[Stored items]

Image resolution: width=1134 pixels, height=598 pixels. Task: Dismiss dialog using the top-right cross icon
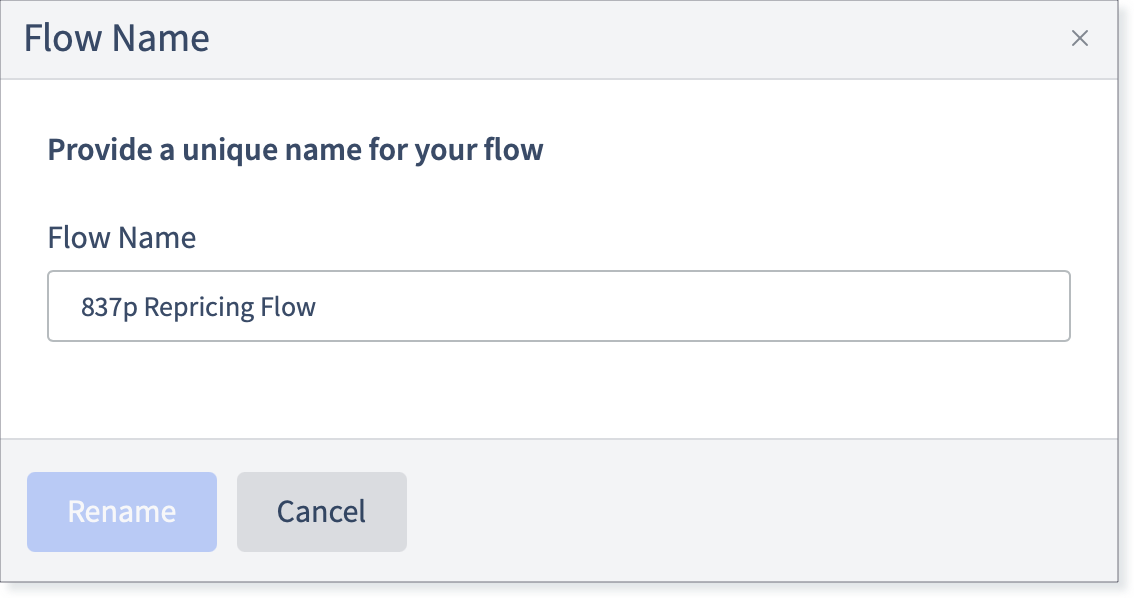(x=1079, y=38)
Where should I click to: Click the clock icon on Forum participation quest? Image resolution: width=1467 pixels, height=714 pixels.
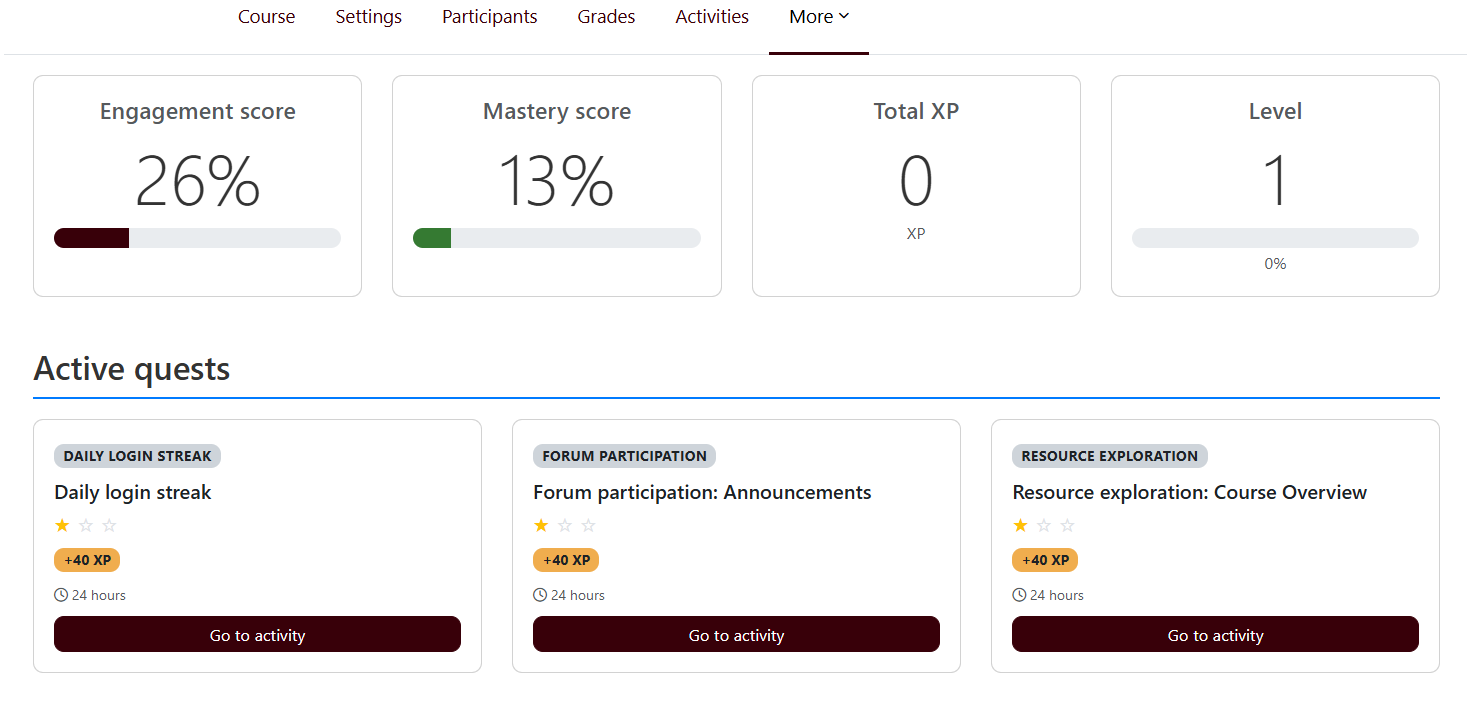(x=539, y=594)
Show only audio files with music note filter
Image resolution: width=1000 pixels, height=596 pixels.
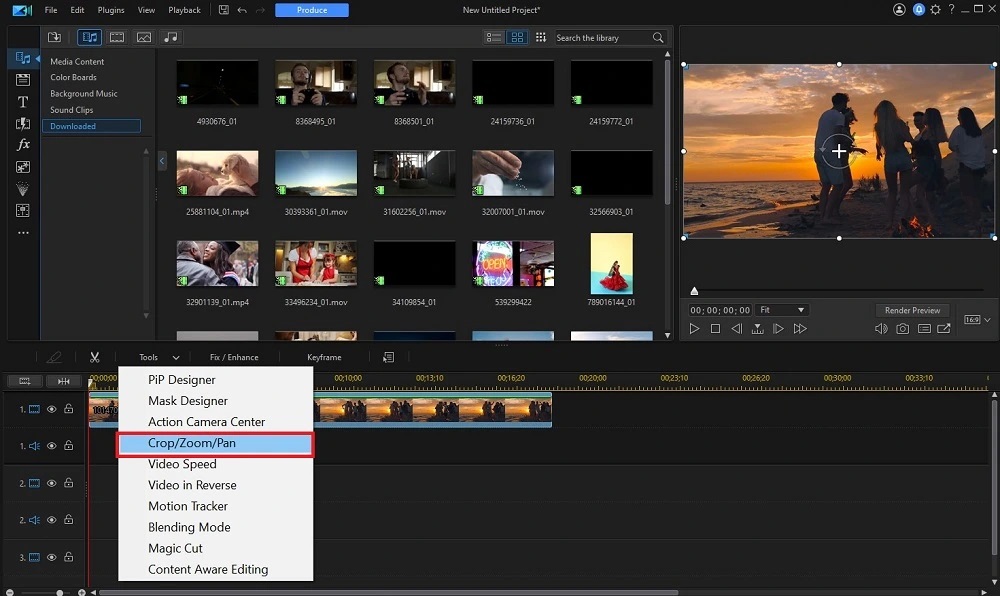[x=171, y=37]
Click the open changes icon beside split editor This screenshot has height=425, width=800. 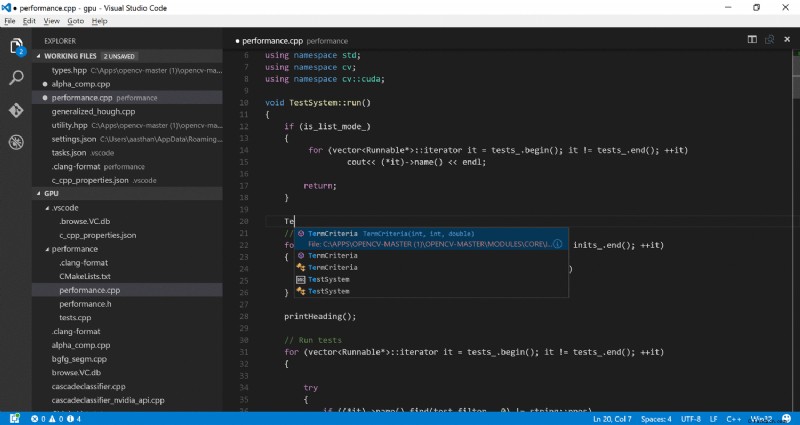767,41
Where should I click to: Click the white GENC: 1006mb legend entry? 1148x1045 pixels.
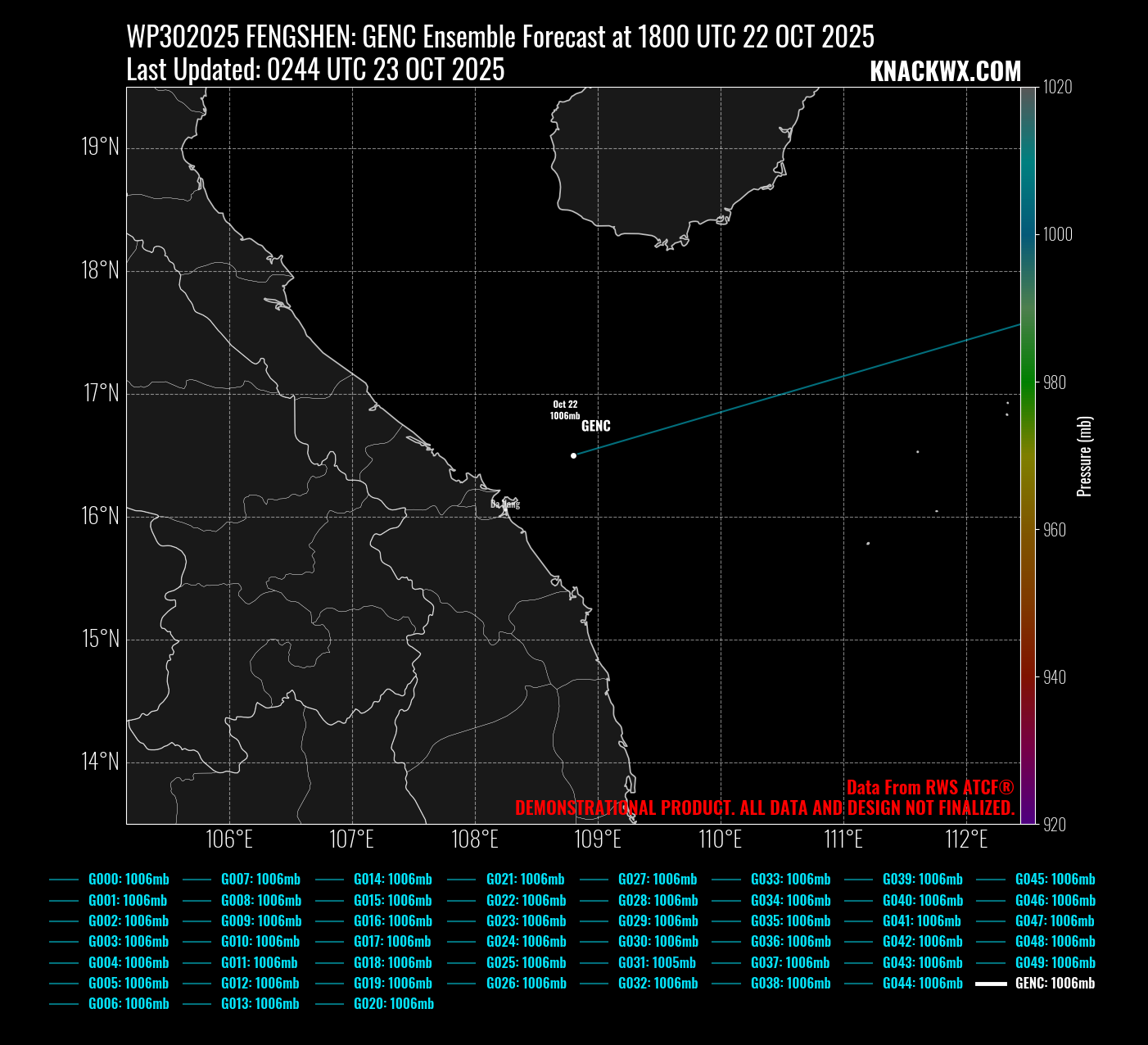click(x=1055, y=984)
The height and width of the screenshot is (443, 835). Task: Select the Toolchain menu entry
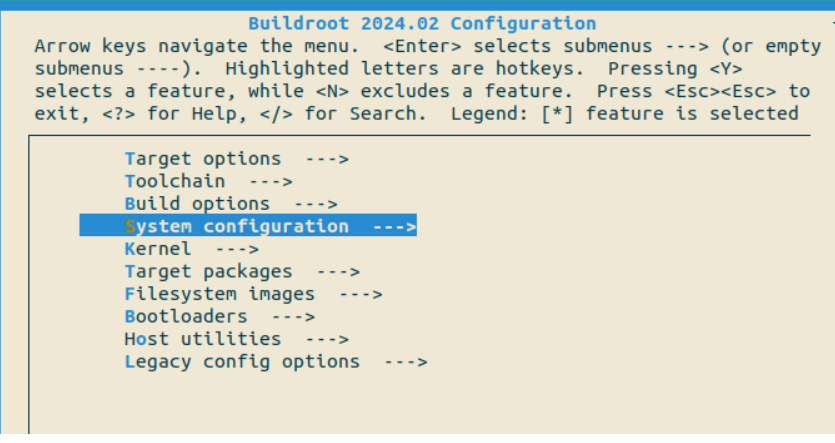[x=175, y=181]
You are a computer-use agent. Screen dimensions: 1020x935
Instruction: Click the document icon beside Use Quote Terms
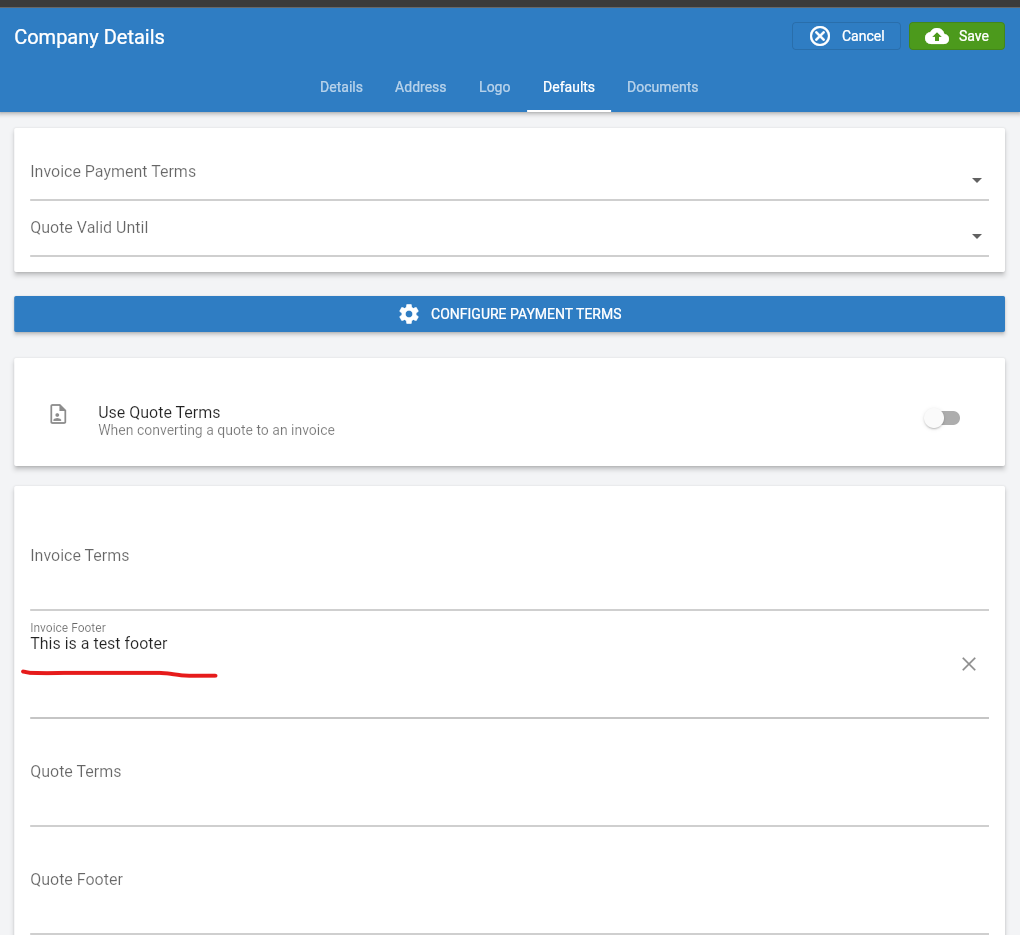(x=57, y=413)
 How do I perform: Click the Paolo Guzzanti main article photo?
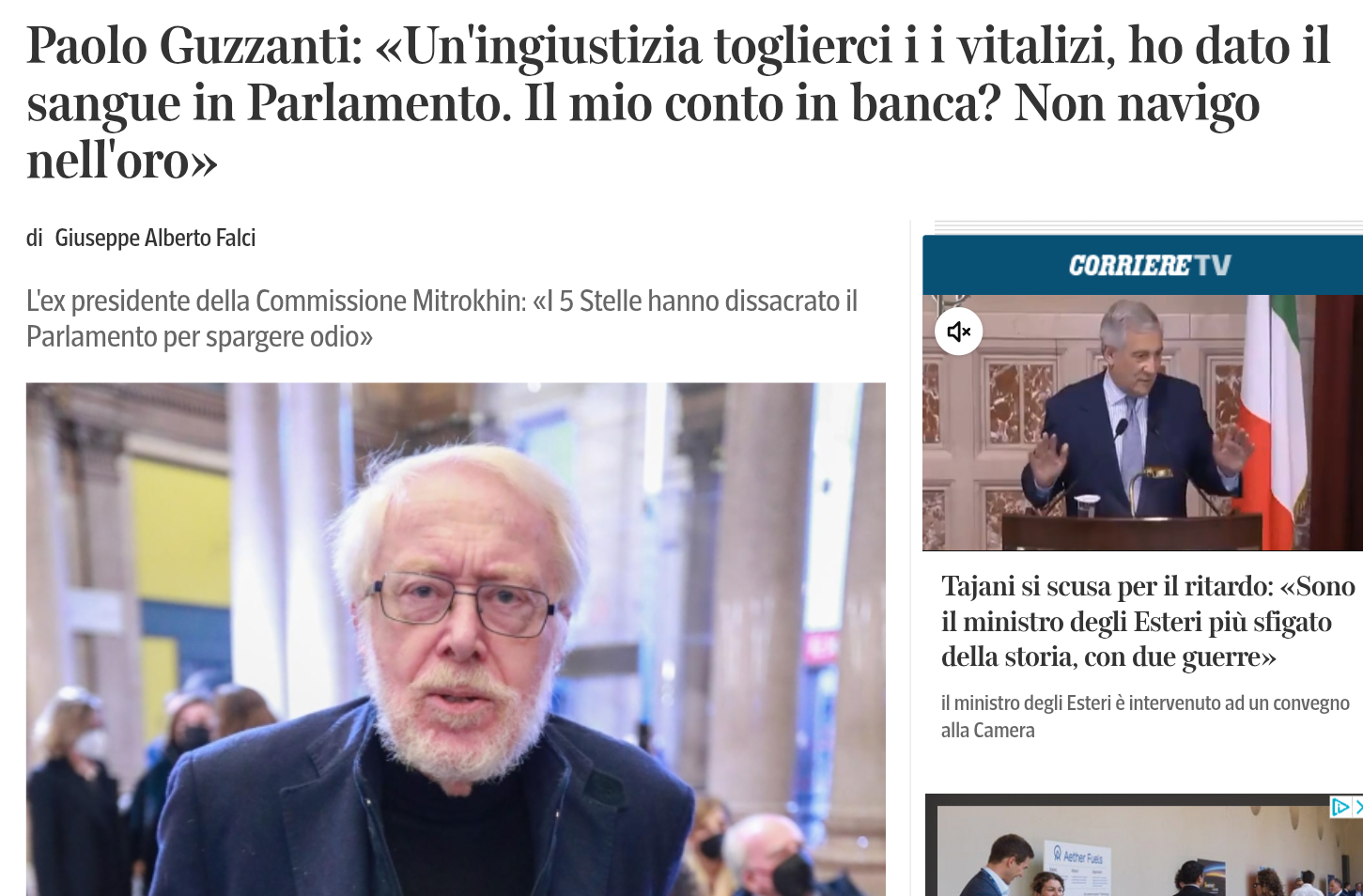[x=456, y=639]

◆ Prompt ◆
Set down, word for word, the line that holds "The height and" and all lines after it to the end of the entries above, but not the pictures.

◆ Result for this task ◆
The height and width of the screenshot is (443, 835). Task: Select the Toolchain menu entry
[x=175, y=181]
You are a computer-use agent. Screen dimensions: 1020x935
Instruction: Click the document icon beside Use Quote Terms
(x=57, y=413)
 How do I perform: Click the Paolo Guzzanti main article photo?
[x=456, y=639]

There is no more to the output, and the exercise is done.